• _Direction_: In the records below, copy out the lines from the one containing "The width and height of the screenshot is (894, 586)." through the one containing "tap(79, 78)", swapping "icon" for "button" and changing nothing else.

-=-=-=-=-

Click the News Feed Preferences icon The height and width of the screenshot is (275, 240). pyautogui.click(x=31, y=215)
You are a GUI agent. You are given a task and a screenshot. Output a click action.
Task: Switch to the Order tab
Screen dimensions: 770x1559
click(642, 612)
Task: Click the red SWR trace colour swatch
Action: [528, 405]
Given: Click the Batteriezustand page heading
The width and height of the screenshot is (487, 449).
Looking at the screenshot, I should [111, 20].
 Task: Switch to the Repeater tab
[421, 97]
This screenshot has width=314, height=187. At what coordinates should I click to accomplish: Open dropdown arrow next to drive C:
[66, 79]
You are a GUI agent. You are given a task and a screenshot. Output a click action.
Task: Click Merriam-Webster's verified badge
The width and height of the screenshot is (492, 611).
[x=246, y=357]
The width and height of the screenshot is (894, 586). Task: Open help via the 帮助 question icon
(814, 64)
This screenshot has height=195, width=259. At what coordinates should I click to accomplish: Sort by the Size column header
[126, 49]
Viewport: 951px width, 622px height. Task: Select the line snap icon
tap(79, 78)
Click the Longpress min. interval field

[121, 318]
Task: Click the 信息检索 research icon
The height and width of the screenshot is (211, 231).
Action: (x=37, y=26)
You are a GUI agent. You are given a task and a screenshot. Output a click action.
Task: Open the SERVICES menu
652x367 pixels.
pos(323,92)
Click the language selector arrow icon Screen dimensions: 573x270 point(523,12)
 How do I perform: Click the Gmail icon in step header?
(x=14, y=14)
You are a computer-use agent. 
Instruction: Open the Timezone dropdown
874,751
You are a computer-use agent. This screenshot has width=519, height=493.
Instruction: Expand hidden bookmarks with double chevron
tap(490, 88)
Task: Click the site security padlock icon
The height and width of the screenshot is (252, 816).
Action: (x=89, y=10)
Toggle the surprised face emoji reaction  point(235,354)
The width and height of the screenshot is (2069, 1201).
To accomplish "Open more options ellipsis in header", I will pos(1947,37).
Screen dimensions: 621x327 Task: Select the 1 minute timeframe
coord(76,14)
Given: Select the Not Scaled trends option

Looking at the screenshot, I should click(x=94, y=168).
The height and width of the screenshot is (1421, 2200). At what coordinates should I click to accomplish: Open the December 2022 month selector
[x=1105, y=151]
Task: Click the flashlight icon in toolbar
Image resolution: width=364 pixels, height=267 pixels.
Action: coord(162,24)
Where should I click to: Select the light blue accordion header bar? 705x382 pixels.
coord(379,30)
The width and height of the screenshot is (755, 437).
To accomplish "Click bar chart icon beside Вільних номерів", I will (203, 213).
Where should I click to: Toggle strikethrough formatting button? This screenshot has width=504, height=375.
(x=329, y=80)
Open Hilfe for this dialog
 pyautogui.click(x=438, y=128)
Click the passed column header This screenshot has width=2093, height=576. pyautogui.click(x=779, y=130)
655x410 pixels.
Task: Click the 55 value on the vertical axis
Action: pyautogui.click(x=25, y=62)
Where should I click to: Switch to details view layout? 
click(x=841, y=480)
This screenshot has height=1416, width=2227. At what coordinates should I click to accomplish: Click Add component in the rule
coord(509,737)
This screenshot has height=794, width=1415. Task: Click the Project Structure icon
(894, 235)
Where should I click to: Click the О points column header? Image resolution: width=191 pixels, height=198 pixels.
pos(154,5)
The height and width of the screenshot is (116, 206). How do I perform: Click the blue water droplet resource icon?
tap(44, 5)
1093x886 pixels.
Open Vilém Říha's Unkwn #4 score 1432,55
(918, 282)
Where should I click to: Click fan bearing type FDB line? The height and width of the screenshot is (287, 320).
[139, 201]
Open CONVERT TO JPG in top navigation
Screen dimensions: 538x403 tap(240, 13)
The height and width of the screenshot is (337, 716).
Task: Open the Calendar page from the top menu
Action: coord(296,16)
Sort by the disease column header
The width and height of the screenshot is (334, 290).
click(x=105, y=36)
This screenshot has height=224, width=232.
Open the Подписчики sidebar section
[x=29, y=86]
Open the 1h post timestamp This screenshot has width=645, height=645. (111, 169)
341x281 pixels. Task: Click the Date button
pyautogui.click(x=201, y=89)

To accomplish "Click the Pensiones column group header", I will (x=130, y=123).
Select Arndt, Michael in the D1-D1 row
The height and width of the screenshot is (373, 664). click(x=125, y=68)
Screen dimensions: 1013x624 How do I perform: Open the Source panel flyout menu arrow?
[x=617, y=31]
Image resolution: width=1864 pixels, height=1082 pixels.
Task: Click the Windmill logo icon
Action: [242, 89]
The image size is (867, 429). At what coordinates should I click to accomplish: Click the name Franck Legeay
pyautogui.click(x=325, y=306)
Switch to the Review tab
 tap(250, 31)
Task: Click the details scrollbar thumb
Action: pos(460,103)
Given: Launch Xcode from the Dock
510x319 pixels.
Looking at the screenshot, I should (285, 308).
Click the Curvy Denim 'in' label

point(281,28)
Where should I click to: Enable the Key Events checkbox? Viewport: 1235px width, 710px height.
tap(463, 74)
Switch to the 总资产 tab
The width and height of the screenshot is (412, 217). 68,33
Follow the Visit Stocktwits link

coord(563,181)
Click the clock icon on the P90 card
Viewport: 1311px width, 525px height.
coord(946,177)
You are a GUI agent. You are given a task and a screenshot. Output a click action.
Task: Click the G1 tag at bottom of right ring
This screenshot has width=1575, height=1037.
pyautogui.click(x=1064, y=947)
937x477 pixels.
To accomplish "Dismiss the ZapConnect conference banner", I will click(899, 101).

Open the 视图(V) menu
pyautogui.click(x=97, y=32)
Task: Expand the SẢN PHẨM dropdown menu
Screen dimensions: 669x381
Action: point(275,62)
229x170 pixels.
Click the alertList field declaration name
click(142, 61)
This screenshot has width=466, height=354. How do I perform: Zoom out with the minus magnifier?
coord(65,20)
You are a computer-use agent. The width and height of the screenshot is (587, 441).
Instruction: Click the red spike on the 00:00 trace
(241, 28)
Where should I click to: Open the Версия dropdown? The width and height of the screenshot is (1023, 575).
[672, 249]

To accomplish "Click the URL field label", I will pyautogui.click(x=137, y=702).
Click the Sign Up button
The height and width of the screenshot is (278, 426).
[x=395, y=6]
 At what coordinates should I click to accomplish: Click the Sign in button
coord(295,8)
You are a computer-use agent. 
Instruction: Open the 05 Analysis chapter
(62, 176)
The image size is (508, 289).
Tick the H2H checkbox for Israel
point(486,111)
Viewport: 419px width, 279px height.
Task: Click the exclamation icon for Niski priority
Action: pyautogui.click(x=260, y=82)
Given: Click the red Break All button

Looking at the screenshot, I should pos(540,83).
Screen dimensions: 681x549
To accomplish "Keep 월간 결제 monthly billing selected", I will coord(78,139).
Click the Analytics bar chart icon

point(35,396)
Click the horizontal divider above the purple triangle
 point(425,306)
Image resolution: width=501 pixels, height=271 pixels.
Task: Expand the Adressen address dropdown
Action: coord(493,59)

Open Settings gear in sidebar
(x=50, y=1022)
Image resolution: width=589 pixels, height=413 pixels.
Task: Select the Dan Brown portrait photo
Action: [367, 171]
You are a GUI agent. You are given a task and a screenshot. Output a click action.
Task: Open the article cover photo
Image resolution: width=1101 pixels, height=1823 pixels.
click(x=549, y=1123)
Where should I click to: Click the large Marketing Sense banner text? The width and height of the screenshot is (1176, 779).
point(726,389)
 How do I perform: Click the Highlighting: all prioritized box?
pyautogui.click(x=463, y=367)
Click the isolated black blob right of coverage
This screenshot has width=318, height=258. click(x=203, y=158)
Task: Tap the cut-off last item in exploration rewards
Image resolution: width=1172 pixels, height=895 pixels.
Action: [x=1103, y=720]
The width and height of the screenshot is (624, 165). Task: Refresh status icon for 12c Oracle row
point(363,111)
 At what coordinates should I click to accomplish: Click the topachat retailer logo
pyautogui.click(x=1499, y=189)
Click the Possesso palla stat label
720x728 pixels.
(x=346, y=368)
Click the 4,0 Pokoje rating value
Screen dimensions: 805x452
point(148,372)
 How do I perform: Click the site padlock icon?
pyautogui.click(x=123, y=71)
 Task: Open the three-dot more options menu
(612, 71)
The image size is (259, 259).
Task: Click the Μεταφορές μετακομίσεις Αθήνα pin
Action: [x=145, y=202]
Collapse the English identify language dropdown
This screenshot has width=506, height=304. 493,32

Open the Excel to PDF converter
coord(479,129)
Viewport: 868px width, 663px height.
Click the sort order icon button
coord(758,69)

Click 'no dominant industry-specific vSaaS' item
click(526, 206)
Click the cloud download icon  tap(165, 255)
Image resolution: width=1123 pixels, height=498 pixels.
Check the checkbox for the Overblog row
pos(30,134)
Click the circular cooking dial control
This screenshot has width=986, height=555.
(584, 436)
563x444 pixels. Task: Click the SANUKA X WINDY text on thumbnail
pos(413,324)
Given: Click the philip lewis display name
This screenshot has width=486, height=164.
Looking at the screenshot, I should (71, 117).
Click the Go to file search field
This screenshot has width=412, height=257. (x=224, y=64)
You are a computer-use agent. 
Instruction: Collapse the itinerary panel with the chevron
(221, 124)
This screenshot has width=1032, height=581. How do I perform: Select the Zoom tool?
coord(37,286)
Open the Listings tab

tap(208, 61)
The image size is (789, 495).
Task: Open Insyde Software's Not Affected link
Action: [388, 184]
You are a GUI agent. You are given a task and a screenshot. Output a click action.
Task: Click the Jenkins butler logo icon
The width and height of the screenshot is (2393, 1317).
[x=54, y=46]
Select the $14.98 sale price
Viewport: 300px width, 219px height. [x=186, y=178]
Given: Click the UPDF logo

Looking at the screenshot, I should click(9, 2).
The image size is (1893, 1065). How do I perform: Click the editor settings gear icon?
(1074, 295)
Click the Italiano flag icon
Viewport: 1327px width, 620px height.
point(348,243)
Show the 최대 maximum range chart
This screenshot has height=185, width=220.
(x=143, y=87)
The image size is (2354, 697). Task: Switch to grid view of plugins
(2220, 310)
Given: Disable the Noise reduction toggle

-=-=-=-=-

• _Completed exercise_:
The width and height of the screenshot is (894, 586). Task: Open help via the 帮助 question button
(814, 64)
This screenshot has height=195, width=259. At what coordinates should I click to accomplish: Sort by the Size column header
[126, 49]
Viewport: 951px width, 622px height. Task: Select the line snap button
tap(79, 78)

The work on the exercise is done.